L'unité clandestine utilise-t-elle des technologies de rupture ?
Absolument, l'innovation technologique est le multiplicateur de force de l'unité clandestine de la DGSE. Ils utilisent des drones miniaturisés de moins de 50 grammes pour la reconnaissance en milieu urbain dense et des systèmes de communication cryptés par laser. La DGSE collabore étroitement avec des start-ups de la "Defense Tech" française pour développer des outils de surveillance uniques au monde. On parle également d'outils d'intelligence artificielle capables de générer des "deepfakes" audio pour tromper les cibles lors d'opérations d'influence. Le but est simple : garder une avance technologique de 5 à 10 ans sur les services adverses pour garantir l'impunité des agents.

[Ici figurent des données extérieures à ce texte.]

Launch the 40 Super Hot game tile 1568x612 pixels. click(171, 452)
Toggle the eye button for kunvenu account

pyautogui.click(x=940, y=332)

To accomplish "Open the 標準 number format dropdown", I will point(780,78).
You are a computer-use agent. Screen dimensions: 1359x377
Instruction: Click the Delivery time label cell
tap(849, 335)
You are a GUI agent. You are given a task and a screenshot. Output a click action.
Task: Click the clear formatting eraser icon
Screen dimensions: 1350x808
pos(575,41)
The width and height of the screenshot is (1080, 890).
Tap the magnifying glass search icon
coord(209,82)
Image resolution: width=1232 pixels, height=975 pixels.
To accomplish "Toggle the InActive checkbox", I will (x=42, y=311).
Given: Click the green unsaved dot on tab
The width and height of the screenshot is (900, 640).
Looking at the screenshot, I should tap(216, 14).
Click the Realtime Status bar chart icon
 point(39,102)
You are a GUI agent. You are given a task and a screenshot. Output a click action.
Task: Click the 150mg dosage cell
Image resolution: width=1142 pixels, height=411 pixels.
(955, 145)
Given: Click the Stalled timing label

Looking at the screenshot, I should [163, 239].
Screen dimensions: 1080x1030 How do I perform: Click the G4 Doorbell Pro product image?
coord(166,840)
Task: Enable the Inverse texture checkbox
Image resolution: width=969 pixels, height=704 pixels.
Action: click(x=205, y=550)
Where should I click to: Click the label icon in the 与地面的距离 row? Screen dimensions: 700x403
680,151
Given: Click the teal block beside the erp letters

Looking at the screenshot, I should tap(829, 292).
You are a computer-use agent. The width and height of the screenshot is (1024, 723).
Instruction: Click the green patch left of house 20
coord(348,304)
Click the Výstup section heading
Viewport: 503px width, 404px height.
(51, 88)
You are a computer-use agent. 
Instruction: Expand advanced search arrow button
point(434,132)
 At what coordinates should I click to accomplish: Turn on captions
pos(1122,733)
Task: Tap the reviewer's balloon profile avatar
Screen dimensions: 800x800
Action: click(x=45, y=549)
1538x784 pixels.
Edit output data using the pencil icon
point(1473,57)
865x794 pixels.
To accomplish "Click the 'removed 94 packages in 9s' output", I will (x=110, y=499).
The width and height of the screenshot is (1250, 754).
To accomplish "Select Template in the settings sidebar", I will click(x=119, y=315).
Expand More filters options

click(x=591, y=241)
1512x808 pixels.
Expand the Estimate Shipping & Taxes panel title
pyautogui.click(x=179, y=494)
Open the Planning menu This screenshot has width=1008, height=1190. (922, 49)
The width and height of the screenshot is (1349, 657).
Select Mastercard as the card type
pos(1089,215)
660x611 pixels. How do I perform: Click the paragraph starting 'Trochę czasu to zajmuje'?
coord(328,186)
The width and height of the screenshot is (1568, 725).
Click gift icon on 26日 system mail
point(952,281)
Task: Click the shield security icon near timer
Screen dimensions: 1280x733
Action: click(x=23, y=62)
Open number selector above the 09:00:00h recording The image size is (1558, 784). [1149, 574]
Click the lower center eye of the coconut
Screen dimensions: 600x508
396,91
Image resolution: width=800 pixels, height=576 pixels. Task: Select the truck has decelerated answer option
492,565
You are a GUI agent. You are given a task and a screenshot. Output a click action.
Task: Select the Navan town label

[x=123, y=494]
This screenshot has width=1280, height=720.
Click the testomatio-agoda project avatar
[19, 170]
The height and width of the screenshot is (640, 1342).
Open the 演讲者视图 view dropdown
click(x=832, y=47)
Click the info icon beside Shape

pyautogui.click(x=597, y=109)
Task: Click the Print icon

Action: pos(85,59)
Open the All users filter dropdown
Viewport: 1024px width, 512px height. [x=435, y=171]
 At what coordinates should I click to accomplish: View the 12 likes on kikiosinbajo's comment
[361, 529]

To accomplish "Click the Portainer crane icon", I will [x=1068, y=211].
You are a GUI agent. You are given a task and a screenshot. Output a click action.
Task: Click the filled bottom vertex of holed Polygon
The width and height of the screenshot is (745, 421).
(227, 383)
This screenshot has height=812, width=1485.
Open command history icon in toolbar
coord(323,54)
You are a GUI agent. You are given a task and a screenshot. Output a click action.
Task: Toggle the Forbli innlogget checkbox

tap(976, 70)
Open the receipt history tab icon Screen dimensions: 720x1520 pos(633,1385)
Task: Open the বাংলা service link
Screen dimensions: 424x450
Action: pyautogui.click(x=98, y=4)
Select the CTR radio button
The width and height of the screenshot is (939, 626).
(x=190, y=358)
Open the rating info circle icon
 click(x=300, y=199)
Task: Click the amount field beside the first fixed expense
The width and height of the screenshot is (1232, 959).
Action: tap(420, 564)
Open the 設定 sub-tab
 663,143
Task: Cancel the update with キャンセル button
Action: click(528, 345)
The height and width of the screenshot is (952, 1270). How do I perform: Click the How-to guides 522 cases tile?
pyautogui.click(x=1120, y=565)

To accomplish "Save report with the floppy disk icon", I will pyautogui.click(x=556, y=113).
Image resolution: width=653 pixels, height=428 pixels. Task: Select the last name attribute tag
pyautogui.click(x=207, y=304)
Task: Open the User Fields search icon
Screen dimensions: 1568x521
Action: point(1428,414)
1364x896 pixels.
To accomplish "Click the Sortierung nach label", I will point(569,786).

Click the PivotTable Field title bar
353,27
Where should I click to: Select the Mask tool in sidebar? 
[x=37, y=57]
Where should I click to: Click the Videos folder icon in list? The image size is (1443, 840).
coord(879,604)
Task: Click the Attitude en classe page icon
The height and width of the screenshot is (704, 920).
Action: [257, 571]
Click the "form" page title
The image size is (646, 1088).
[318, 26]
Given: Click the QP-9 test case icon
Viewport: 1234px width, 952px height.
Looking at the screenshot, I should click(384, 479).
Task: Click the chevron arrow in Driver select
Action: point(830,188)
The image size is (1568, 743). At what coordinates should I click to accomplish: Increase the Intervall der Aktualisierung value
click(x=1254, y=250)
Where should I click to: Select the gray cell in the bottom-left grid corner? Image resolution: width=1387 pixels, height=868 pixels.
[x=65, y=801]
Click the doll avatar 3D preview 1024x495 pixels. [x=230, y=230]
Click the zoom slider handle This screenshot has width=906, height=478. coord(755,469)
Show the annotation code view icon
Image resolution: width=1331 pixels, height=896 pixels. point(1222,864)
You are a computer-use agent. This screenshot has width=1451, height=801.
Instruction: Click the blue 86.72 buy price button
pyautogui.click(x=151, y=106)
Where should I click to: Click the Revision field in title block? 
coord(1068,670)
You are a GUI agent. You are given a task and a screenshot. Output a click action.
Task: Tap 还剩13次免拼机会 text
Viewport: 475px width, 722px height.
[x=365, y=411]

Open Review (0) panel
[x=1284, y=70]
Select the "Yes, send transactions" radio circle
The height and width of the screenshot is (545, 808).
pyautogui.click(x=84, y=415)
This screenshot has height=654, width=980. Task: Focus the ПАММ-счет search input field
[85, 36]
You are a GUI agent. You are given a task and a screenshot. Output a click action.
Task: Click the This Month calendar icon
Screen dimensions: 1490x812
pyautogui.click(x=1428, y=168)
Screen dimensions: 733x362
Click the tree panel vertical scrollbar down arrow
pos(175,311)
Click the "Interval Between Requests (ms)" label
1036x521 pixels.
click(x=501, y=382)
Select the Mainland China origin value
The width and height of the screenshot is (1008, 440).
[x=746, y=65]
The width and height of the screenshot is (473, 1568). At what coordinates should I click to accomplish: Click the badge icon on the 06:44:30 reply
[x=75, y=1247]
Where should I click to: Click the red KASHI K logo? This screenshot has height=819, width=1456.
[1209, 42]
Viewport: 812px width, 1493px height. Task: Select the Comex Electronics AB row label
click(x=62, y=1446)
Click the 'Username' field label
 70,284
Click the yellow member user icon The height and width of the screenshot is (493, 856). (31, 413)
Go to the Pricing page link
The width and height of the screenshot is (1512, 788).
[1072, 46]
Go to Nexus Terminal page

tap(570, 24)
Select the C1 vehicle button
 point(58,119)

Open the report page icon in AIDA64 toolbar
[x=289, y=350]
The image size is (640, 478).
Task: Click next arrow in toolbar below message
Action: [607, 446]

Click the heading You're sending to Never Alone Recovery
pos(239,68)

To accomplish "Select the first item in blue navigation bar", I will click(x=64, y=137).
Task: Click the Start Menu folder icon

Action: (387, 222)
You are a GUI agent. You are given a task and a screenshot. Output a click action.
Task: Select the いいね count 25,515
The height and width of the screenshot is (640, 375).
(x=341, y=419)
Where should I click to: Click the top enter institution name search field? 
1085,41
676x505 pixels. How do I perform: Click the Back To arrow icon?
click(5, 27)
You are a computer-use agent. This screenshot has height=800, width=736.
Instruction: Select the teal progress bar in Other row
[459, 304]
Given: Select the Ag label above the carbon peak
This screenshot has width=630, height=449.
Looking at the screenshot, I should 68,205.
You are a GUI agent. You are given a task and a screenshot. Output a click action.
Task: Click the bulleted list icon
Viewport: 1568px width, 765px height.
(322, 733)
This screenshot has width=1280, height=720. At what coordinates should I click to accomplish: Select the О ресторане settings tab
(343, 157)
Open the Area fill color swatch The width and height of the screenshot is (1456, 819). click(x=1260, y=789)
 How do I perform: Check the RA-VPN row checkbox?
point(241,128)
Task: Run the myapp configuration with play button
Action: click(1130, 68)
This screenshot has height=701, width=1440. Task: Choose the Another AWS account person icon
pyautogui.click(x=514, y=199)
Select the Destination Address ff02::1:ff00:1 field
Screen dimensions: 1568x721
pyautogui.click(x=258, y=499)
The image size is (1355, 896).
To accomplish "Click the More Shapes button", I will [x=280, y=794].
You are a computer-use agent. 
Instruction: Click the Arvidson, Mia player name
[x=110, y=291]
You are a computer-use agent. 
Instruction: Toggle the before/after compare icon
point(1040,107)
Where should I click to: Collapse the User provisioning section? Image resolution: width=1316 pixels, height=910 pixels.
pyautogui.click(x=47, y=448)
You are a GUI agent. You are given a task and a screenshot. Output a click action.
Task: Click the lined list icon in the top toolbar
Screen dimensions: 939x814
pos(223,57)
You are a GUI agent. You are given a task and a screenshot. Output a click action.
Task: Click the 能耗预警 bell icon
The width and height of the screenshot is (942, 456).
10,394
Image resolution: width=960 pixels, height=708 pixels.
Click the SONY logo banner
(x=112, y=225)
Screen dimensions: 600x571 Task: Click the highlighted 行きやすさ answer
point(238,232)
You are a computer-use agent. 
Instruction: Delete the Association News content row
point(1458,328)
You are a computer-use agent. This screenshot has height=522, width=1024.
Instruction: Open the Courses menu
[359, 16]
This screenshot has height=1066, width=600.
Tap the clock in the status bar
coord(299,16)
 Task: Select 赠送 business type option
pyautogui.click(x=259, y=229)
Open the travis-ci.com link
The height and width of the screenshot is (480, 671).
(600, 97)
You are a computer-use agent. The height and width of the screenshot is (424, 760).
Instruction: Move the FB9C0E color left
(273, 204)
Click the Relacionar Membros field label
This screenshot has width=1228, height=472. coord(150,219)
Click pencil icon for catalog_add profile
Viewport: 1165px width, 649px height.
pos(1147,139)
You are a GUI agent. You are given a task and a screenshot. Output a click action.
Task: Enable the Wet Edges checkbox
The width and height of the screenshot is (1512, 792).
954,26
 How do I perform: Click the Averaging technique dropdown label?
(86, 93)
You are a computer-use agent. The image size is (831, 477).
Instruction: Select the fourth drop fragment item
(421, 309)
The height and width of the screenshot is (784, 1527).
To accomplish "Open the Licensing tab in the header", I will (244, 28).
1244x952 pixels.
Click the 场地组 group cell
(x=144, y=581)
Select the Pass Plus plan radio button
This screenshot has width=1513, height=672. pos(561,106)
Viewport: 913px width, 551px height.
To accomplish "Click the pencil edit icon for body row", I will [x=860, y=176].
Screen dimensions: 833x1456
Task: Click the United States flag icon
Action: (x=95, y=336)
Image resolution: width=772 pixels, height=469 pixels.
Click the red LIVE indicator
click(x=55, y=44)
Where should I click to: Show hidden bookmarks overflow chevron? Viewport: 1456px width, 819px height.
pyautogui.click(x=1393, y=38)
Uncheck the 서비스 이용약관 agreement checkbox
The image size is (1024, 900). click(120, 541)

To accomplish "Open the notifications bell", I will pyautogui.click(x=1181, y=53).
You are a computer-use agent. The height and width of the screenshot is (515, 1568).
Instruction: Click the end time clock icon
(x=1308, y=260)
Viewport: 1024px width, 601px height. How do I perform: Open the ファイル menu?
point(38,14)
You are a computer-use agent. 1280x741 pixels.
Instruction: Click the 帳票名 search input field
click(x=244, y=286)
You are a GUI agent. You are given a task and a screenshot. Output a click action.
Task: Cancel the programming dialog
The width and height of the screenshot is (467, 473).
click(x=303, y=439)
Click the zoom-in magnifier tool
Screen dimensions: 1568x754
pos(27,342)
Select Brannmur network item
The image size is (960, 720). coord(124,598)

Verdict : l'instrument indispensable d'une souveraineté assumée
L'existence même de l'unité clandestine de la DGSE est une provocation pour certains et une nécessité absolue pour d'autres. Autant le dire franchement : dans un monde où les puissances comme la Russie ou la Chine n'hésitent plus à franchir les lignes rouges, la France ne peut pas se permettre d'être l'unique élève respectueux d'un droit international que personne d'autre ne suit. La clandestinité n'est pas un luxe, c'est une armure. On peut déplorer le manque de transparence, on peut s'offusquer des méthodes brutales, mais la réalité est là. Sans cette capacité d'action dans la zone grise, notre diplomatie ne serait qu'un tigre de papier incapable de protéger ses intérêts stratégiques. La survie d'une nation se joue parfois dans des bureaux sans fenêtres et des zones de guerre oubliées, loin de la morale des salons parisiens. C'est le prix, amer et nécessaire, de notre liberté collective.